_YOUR OBJECTIVE:_ Reproduce exactly the lines of the material beneath, from the line that contains "You are a computer-use agent. Viewport: 800px" to the line that contains "Click the 3XL", both included, and no other lines.

_THE DATA:_
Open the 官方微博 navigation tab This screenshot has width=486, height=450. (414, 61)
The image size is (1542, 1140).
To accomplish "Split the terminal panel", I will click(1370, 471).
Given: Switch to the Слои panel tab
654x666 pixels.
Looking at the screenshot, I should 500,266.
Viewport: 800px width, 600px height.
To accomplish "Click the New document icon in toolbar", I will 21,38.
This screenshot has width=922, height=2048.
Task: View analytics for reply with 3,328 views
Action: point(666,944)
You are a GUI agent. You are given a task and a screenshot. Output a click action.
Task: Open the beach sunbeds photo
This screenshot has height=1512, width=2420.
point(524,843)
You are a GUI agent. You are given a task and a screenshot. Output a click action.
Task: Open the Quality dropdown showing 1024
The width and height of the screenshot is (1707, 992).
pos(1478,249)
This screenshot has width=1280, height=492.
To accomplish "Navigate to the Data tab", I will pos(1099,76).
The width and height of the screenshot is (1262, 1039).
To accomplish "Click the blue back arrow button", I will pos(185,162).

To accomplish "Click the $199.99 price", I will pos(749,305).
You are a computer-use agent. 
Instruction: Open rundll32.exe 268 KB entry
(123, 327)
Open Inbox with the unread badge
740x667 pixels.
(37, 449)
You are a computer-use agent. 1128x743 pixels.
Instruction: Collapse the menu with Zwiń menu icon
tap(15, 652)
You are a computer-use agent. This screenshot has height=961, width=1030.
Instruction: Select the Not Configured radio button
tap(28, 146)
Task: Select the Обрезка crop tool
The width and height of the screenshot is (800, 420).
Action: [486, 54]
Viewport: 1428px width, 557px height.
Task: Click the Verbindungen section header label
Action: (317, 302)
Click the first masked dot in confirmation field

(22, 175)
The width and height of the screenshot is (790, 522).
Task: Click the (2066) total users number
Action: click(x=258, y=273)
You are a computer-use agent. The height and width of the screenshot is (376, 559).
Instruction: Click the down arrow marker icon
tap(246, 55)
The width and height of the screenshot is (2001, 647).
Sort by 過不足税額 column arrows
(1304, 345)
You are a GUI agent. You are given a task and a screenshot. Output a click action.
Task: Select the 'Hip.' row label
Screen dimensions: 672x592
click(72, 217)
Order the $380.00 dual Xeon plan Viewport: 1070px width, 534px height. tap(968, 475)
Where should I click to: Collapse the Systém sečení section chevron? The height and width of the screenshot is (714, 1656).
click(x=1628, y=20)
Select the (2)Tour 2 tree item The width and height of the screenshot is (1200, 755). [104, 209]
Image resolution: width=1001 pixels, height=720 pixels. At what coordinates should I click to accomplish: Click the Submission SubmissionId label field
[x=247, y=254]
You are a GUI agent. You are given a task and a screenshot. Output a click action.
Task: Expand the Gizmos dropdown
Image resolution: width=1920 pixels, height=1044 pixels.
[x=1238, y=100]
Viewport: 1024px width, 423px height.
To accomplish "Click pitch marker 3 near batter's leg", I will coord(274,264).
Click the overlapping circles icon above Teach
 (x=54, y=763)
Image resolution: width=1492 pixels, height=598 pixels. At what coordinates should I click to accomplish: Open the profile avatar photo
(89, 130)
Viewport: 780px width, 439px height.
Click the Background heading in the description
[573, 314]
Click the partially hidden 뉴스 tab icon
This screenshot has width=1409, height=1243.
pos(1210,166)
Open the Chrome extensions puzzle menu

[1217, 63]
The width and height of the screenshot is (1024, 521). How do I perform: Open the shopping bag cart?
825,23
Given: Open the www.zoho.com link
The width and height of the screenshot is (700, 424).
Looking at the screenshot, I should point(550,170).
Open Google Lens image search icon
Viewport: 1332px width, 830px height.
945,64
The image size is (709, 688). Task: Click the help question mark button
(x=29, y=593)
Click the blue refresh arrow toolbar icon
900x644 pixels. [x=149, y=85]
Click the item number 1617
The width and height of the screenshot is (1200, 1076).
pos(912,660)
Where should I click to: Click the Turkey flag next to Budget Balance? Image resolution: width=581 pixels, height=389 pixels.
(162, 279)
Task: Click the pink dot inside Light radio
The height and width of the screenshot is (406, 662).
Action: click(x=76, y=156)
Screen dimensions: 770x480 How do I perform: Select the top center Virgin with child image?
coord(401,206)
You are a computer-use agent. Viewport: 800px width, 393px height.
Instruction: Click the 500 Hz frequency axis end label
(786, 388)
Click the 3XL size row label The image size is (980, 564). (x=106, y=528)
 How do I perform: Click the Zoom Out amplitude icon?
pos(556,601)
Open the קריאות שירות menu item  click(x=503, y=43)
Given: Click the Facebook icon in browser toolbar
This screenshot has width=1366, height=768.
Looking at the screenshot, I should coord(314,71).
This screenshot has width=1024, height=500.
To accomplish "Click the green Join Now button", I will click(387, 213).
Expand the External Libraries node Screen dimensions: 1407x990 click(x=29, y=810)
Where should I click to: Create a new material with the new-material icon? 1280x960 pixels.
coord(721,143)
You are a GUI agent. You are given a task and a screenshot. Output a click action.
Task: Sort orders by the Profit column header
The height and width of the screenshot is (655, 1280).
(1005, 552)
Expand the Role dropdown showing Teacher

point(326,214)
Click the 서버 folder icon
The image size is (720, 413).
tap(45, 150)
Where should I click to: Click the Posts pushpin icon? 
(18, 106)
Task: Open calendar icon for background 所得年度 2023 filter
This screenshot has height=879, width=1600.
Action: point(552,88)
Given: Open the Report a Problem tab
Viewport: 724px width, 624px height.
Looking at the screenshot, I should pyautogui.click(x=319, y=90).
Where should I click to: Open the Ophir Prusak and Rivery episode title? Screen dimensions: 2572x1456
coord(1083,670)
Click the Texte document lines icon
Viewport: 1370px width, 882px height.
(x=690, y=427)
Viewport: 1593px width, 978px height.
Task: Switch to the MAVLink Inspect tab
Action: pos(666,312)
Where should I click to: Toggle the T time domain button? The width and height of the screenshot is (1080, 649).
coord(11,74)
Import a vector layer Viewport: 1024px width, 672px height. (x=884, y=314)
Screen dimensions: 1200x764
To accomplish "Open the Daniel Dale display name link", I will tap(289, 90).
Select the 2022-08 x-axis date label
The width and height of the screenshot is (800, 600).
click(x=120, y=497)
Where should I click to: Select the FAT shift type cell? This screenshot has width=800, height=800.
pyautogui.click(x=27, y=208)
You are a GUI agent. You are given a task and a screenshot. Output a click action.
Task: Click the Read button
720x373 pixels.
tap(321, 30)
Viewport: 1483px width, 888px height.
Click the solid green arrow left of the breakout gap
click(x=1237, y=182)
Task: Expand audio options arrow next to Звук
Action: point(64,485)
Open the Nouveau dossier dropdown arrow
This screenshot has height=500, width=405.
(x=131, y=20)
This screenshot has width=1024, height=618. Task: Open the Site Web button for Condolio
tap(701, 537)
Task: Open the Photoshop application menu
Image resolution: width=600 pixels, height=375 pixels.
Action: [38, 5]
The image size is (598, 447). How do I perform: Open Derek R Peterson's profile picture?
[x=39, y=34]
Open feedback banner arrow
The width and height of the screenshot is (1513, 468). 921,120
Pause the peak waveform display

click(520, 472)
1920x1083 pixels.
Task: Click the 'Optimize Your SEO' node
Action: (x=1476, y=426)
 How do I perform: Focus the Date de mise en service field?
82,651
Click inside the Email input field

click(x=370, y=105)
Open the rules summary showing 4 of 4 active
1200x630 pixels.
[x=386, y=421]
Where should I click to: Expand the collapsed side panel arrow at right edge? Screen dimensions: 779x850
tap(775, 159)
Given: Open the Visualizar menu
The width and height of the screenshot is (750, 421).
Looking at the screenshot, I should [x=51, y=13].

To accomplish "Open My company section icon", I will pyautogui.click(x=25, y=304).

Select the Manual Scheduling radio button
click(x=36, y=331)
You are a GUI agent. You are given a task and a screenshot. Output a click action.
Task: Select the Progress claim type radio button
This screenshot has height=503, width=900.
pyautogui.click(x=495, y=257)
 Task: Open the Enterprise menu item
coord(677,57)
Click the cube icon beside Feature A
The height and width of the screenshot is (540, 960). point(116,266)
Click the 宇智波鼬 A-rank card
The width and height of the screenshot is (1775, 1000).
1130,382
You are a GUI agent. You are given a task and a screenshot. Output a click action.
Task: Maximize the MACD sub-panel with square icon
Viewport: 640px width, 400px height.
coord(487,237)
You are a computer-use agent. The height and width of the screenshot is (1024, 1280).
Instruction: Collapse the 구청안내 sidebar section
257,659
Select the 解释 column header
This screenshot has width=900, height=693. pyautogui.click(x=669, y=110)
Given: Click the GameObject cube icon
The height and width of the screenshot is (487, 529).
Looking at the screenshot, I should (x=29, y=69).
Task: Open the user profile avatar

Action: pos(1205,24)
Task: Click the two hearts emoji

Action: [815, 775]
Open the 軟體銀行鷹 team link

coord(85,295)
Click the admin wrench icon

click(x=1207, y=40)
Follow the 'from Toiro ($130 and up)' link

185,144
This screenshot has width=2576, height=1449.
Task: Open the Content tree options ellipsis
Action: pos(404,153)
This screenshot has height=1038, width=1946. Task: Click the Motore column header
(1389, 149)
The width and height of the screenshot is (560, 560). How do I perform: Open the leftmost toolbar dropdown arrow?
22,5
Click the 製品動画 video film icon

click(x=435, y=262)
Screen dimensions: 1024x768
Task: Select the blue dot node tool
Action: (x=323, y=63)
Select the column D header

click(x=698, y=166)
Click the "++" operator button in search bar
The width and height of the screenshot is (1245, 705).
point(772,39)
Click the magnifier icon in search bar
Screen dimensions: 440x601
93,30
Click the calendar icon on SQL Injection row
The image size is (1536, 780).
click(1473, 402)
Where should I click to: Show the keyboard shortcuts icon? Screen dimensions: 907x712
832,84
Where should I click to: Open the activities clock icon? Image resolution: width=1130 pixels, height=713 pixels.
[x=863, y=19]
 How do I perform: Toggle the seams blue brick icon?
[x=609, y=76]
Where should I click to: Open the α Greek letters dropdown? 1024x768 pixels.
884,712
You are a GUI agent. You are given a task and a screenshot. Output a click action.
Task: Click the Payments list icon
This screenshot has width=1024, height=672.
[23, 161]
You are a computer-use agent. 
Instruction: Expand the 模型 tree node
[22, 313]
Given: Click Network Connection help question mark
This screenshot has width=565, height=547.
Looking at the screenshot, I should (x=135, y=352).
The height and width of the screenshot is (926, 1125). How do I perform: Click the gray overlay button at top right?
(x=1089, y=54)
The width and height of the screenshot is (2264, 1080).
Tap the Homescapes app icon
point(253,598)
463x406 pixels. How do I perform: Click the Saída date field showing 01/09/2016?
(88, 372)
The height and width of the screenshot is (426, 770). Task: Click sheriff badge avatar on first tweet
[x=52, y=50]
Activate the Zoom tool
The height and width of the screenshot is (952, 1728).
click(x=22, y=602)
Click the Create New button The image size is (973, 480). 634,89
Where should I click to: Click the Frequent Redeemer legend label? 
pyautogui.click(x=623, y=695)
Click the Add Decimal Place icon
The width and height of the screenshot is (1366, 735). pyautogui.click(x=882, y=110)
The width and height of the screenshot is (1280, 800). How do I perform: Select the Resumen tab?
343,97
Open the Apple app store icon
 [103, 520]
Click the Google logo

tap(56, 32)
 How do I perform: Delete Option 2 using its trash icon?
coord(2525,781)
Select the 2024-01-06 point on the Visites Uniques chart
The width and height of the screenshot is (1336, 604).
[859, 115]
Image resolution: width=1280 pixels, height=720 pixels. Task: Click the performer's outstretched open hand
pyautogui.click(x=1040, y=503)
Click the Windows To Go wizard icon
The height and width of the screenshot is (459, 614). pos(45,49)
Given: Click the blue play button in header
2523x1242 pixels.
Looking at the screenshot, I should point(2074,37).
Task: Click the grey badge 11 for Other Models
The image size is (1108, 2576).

_RESPONSE TO THE TASK:_
You are a computer-use agent. Viewport: 800px width, 393px height.
Instruction: Click the 500 Hz frequency axis end label
(786, 388)
Click the 3XL size row label The image size is (980, 564). (x=106, y=528)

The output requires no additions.